Şimdi, bu insanların kendini kurban gibi hissedeceği bir yarınki Türkiye’de
toplumsal barış adına bir şey kalabilir mi değerli arkadaşlar? Bakın, elinizi
vicdanınıza koyun ve kararınızı verin lütfen. Komisyona böyle gelmiş olabilir
ama biz bunu adaletli ve eşit bir şekilde ilerletmek zorundayız.

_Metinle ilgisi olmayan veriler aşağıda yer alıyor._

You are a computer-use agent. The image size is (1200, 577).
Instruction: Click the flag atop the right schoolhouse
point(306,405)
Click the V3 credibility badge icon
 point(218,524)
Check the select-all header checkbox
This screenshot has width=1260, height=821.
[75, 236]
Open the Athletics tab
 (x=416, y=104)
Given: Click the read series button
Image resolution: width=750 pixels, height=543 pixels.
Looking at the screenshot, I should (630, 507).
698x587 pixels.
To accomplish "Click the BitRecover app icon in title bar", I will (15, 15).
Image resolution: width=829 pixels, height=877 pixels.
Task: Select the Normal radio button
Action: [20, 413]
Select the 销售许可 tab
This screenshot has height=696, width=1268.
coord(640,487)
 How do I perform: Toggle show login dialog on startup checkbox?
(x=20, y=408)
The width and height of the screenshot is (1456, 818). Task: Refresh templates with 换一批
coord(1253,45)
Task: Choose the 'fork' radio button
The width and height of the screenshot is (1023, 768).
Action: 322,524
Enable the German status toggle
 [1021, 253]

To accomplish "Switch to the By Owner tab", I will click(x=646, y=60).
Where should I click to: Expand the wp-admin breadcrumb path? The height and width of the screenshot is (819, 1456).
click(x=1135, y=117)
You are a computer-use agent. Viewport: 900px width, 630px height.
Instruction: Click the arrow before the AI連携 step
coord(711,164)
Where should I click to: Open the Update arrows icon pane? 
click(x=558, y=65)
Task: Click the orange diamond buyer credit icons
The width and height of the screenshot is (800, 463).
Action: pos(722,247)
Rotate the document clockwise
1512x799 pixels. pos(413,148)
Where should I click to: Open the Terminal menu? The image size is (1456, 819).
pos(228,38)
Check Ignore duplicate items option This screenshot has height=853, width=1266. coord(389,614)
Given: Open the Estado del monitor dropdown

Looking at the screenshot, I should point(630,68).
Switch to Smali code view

Toplumda gerçekten çok büyük mağduriyetlere uğramış her
kesimden insan var ve tüm toplum şu an da adalet diye bekliyor. Bakın, kaç
gündür insanlar imza kampanyaları yapıyor on binlerce, yüz bine ulaşan imzalar
atıldı. Sosyal medyada her akşam “hashtag” etkinlikleri yapılıyor,
Türkiye rekorları kırılıyor, 1,5 milyona yakın “tweet”ler atılıyor ve
insanlar İnfaz Yasası’nda adalet ve eşitlik istiyorlar. Bu çok büyük bir istek
olarak tüm toplumun ve en çok da Meclisin duyması gereken bir istek. Şu an da
birtakım suçlar istisna kılınmış ve “Teröriste af yok.” falan
deniliyor. Kim bu terörist Allah aşkına? Evrensel hukuk ilkeleri çiğnenerek
“Barış” diyeni terörist ilan ettiler, Bank Asya’ya para yatıranı
terörist ilan ettiler, bir sendikaya üye olanı terörist ilan ettiler, KESK’in
bir basın açıklamasına katılıp bir basın açıklaması yapan insanlar terör örgütü
üyesi oldu ve başlarına gelmeyen şey kalmadı. Böyle keyfi bir şekilde terörist
ilan edilen insanlardan sonra da “Vay efendim, biz terörist mi
affedecekmişiz?” deniyor. Bu olacak şey değil. Bakın, Anadolu’nun her
yerinden feryatlar yükseliyor. Buna kulağınızı tıkayamazsınız arkadaşlar. Şu an
da gerçekten bakın, son belki OHAL döneminde çok büyük yanlışlıklar yapıldı ama
iktidar için önemli bir fırsat var şu anda. Toplumsal barışı yakalamak için,
toplumla barışmak için çok büyük bir fırsat var. İnanın ki bakın, çok net
söylüyorum ya bu fırsatı elde edersiniz ya da bu toplum maalesef çok kötü bir
yere gider, Allah korusun ne olacağını bilemeyiz. Ama gerçekten göstergeler iyi
değil ve cezaevlerinde son derece büyük sıkıntılar olduğunu biz çok iyi
biliyoruz. Şu anda öylesine aileler var ki bakın, yakından takip ediyorum. O
çocuklar; annesi babası mahpus çocuklar babasının, annesinin nerede olduğunu
bilmiyor; dedesi, ninesi onlara yalan söylüyor; işte bir işyerinde çalışıyor, o
cezaevi iş yeri, oraya gidiyoruz seninle diye yalanlarla idare edilen binlerce
çocuk var. Bu doğal bir şey mi arkadaşlar, normal bir şey mi? Meclis bunu
onaylayabilir mi? Bunu görmezden gelebilir mi ben size sormak isterim. Bir sürü
mağdur insan var, suça itilmiş çocuklar var ve af bekleyen, infazda adalet ve
eşitlik bekleyen milyonlarca insan var. Eline silah almamış, düşünce suçu diye
adlandırılan… Düşünce suç mu olur Allah aşkına! Siyasi suçlular ve
düşüncesinden dolayı zindanlara tıkılmış insanlar bakıyorsunuz silah kullanmayı
bile bilmiyor, eline silah bile almamış. Vay efendim sen teröristsin, biz seni
nasıl affederiz. Bu kesinlikle onaylanacak bir şey değil değerli arkadaşlar.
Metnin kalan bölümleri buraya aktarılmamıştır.